Tout a commencé pour Philippe Descola à la fin des années 1970 en Haute-Amazonie. Durant trois ans, pour les besoins de sa thèse d’ethnologie sous la direction de Claude Lévi-Strauss, il a partagé la vie des Jivaros Achuar, le "peuple du palmier d’eau". Peu à peu, il est entré dans une autre composition du monde, où le jaguar solitaire a une place semblable à celle du chamane, où le chasseur chante pour demander au singe laineux de se laisser tuer, où les plantes du jardin sont des enfants, le toucan un beau-frère, où la nature fait partie de la maison commune, ce que l’anthropologue appellera "la nature domestique". De cette expérience, Philippe Descola rapportera sa thèse et un splendide récit, Les Lances du Crépuscule. Il ne cessera par la suite de méditer et creuser ce terrain jusqu’à remettre la nature au cœur des sciences de l’homme. Il est aujourd’hui Professeur au Collège de France, titulaire d’une chaire d’Anthropologie de la nature, non pour s’interroger sur une hypothétique "nature humaine" mais pour élargir aux dimensions du monde la manière dont humains et non-humains négocient leur coexistence. Ce qu’il appelle "composer des mondes".
Philippe Descola a développé en système sa thèse dans Par-delà nature et culture, paru en 2005 et salué comme un des ouvrages majeurs dans l’héritage et la discussion de Claude Lévi-Strauss. Dans ce livre, il dégage quatre grandes cosmologies (naturalisme, animisme, totémisme, analogisme) qui fondent les sociétés selon la manière dont y sont inclus les non-humains (animaux, plantes, choses, astres, pierres et fleuves…), identifiés en continuité ou en discontinuité avec l’homme, semblables ou différents dans leur vie physique et spirituelle. Il s’agit en somme de différentes configurations de tout ce qui existe. C’est pourquoi Philippe Descola parle d’ontologies. Chacune d’elle a été formée par des peuples et civilisations spécifiques, parfois depuis des millénaires, même si, c’est l’hypothèse de Descola, elles peuvent en puissance coexister chez chacun des humains.
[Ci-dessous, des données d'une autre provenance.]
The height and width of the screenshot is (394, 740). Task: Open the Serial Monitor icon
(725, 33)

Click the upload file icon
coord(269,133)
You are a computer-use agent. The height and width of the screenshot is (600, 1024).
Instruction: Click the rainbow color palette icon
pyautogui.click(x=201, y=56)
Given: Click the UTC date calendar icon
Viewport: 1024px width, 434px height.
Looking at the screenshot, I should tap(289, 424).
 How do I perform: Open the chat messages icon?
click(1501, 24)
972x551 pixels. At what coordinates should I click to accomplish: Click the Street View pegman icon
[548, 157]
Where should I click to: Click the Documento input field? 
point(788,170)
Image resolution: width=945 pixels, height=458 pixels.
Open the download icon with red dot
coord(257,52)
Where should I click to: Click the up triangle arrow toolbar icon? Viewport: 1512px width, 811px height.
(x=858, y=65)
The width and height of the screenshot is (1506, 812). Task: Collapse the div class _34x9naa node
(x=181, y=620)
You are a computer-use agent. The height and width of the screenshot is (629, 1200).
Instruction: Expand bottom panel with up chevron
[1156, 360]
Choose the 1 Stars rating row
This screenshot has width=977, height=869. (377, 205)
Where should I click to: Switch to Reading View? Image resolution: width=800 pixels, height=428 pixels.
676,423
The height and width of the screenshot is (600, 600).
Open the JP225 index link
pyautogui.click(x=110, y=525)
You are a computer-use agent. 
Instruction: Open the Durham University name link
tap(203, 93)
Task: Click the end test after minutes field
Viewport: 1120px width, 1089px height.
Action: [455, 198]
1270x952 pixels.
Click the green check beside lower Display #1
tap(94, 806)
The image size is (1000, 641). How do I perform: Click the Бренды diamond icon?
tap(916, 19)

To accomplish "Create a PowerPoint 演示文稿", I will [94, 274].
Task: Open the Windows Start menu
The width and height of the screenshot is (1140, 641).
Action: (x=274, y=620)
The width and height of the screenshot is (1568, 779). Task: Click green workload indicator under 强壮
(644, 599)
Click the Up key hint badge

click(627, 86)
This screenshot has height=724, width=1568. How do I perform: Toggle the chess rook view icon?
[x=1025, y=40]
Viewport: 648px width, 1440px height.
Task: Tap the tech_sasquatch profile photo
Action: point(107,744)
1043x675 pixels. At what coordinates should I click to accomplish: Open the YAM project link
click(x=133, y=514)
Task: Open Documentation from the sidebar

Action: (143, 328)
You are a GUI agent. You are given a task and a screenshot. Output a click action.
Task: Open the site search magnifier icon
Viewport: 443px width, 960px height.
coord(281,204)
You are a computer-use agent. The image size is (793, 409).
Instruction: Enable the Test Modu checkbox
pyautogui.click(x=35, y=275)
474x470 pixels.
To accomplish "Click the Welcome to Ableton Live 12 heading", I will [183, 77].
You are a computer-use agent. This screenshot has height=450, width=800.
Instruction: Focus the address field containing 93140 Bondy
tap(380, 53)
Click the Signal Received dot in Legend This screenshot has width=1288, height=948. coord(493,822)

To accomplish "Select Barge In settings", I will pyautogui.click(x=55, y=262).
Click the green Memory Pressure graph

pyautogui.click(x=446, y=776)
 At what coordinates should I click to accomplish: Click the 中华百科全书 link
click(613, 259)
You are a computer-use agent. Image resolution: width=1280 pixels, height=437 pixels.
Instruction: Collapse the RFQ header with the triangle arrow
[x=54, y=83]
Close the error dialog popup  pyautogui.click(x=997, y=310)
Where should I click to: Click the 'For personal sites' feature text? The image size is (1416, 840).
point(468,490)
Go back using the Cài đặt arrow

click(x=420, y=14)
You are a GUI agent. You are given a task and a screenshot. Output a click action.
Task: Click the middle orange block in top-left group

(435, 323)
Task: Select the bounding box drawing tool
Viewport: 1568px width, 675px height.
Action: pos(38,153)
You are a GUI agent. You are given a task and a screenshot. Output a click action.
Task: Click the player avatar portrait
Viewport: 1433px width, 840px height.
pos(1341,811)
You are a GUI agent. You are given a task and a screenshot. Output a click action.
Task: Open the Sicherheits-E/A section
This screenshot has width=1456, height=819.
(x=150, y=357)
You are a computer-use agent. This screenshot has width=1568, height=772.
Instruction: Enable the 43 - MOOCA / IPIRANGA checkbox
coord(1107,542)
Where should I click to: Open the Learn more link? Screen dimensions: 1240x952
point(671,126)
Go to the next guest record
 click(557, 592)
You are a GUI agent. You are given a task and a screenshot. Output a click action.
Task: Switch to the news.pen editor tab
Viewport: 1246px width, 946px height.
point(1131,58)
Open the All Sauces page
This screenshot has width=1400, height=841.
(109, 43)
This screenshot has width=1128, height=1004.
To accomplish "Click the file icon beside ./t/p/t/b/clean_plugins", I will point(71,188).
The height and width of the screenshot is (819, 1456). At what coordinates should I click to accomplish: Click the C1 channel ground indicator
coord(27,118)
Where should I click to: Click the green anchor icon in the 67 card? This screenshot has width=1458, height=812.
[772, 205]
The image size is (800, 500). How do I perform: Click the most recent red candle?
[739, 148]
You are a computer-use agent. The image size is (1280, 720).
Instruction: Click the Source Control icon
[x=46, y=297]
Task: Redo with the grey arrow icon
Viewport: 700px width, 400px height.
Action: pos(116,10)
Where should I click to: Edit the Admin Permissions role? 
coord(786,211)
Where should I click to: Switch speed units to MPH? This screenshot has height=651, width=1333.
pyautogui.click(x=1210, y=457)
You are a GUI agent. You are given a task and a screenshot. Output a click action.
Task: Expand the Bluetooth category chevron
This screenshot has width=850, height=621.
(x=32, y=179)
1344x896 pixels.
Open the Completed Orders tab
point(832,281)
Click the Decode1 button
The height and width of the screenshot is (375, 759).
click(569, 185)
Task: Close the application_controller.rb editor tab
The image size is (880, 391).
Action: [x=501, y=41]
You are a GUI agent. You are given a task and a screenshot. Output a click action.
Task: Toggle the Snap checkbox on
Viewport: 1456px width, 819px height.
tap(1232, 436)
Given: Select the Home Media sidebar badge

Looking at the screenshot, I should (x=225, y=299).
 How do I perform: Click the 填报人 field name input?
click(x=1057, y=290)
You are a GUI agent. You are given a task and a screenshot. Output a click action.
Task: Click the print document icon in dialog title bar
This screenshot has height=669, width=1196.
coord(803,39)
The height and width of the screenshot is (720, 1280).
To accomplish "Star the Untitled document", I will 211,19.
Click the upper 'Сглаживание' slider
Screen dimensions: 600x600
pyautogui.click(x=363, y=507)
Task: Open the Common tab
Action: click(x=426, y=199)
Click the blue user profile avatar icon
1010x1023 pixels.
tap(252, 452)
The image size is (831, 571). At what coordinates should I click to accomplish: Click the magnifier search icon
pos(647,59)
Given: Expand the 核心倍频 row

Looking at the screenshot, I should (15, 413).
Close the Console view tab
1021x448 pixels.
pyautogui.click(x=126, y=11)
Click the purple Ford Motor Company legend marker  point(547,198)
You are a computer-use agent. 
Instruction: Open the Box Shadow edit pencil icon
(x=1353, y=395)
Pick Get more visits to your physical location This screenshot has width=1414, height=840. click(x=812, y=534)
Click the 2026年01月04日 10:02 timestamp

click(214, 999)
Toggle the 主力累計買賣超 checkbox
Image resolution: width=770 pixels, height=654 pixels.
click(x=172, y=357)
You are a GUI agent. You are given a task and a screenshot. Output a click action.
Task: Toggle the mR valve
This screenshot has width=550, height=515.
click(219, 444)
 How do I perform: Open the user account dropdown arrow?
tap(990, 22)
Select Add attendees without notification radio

En tout cas notre "naturalisme", que nous croyons universel, est en réalité une exception, un modèle parmi d’autres. C’est ce que l’anthropologue révèle en mettant en question "le grand partage" entre une nature universelle et des cultures humaines diverses, qu’a opéré la pensée occidentale de l’Homme à partir de la fin du XIXe siècle. La nature alors, est vue comme un stock de ressources, elle devient muette, inanimée, on peut l’utiliser comme bon nous semble, au détriment des autres espèces que la nôtre et, à terme, des humains eux-mêmes. Nous en sommes précisément là lorsque ce dualisme a fabriqué le réchauffement global de la planète. Peut-être alors est-il temps de sortir de notre "ethnocentrisme" et de découvrir en nous-mêmes notre part d’animisme pour construire, enfin, une maison commune.